The LMusA Diploma Journey – Update #4
It’s fair to say that La Maja de Goya is quite a challenging little piece! A fiddly little bugger, with some fantastically gorgeous chord movements that require a little (or a lot of) work. Being a transcription from a piano piece originally that’s understandable I guess.
The piece is one of those things that sounds so very simple, deceptively so. On beginning to learn it one realises it is anything but simple and you begin to understand the level of work required to do justice to such a marvellous piece of music.
Not that I ever expected it to be simple to learn – it’s on the LMusA diploma list after all! And not that I ever really wanted it to be simple either. It is through challenges like this (technical rather than musical in this sense) that one grows, develops, changes, takes the next steps in the never-ending journey of improving your technique and mastering the instrument. And it is never-ending really – there is always more to learn or refine and there will always be a piece of music out there to challenge you.
Those little technical knots and niggles I’m coming across are quite a source of frustration. Seemingly innocuous, seemingly simple, yet the execution of these elements is less than desirable at present. This is where I have to tease each one out in isolation and look at what’s going on with my left and right hands. With the left hand are there any extraneous movements going on, alternative fingerings I could use and so on. With my right hand am I playing the correct strings, which fingers am I using, am I preparing the fingers and thumb as I need to be, am I placing the right hand fingers down on the correct strings in sync with the left hand movements and so on.

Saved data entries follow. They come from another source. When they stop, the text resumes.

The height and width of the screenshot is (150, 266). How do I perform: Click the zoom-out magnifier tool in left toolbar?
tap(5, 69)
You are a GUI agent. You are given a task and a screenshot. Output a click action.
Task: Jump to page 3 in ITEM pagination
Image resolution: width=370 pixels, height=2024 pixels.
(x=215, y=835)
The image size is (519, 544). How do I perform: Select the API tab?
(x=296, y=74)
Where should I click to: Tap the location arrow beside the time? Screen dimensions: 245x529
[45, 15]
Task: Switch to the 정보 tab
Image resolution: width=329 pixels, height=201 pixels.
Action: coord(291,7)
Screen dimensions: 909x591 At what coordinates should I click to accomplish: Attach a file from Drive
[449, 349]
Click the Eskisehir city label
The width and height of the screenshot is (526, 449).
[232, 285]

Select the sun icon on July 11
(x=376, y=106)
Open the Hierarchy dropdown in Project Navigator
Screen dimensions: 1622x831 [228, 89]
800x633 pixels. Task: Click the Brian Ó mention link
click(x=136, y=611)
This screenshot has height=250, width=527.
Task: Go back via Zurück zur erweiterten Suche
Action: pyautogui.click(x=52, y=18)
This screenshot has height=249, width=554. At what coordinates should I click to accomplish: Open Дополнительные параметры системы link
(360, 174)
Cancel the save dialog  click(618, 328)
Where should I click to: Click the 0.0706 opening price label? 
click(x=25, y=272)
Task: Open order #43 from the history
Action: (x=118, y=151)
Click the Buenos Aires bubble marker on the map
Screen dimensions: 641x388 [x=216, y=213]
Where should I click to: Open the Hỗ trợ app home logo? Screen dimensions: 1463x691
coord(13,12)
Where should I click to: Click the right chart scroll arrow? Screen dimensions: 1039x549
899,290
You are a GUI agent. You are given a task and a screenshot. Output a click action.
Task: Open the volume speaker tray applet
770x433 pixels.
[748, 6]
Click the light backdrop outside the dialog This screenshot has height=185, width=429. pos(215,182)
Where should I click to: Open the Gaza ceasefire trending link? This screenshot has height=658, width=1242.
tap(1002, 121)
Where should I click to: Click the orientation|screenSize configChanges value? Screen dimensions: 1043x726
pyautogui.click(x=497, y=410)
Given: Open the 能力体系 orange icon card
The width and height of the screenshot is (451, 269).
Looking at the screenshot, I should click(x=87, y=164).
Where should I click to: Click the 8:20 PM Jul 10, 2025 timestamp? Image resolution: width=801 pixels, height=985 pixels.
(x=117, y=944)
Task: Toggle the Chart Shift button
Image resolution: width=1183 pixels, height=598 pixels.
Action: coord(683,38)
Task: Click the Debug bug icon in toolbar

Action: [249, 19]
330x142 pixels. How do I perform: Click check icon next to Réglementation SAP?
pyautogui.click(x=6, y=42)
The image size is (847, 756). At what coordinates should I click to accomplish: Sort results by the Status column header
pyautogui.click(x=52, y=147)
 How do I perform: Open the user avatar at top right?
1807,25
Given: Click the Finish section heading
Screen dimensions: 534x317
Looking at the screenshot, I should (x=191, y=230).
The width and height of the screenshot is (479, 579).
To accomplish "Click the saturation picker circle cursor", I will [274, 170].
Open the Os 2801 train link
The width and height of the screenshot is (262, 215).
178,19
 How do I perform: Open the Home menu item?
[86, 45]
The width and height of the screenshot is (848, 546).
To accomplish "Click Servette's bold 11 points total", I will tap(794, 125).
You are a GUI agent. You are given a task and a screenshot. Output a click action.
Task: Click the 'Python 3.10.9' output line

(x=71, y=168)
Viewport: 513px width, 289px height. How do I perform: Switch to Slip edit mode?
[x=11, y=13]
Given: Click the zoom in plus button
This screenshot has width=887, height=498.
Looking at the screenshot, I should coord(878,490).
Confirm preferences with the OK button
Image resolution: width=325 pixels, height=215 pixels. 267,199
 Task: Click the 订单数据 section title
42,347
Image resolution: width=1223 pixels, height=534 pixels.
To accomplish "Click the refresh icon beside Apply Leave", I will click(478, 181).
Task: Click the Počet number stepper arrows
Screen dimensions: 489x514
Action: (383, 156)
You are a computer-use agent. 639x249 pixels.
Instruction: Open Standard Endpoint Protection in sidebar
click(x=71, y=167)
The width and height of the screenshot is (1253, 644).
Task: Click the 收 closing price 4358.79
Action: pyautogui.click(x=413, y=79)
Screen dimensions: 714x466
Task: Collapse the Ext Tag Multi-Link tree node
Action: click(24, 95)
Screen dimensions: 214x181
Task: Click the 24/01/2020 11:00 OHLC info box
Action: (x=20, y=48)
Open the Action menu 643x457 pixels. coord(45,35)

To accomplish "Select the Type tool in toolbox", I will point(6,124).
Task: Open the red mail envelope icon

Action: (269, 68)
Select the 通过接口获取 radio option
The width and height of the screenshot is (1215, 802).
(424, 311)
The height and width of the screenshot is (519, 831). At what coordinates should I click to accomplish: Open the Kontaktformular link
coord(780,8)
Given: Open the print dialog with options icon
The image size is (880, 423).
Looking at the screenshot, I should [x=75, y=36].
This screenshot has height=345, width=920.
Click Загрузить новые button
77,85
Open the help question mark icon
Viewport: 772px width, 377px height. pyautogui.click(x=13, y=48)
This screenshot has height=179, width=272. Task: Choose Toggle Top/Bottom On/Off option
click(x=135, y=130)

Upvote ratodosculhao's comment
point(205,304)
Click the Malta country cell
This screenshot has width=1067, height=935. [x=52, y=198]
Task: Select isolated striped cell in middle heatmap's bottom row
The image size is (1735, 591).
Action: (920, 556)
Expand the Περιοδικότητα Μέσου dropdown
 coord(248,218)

As I said, La Maja de Goya is a technical challenge rather than a musical one for me, as the musical direction is pretty clear (to me at least) and I’ve got a number of ideas in my head as to how I want the piece to sound. Which is another source of frustration – I know the music I want to produce, I’ve just got to get the left hand and right hand to help my produce that! And I will. I know that in time, with solid consistent practice, I will be able to play this as beautifully as any other pieces I play.
And this is where I have to exercise patience. It will take as long as it takes and moving from “point A” to “point B” is never going to be a smooth linear movement. This is where I also have to cut myself some slack that it will come as a result of my efforts (which it always has done in the past so why should it be any different now?!), trust myself, soak in the words of wisdom and guidance of my wonderful teacher Ben Dix, aim to let go of that frustration, breath, relax and keep on working.
3 thoughts on “Keeping Going Through The Frustration”
Great piece Nicole, thank you!!
I remember learning some difficult classical pieces in college. Nowhere the complexity of the piece you’re learning. But I know it’s frustrating to keep trying something over and over. Never giving up is key to breaking through. Thanks for sharing.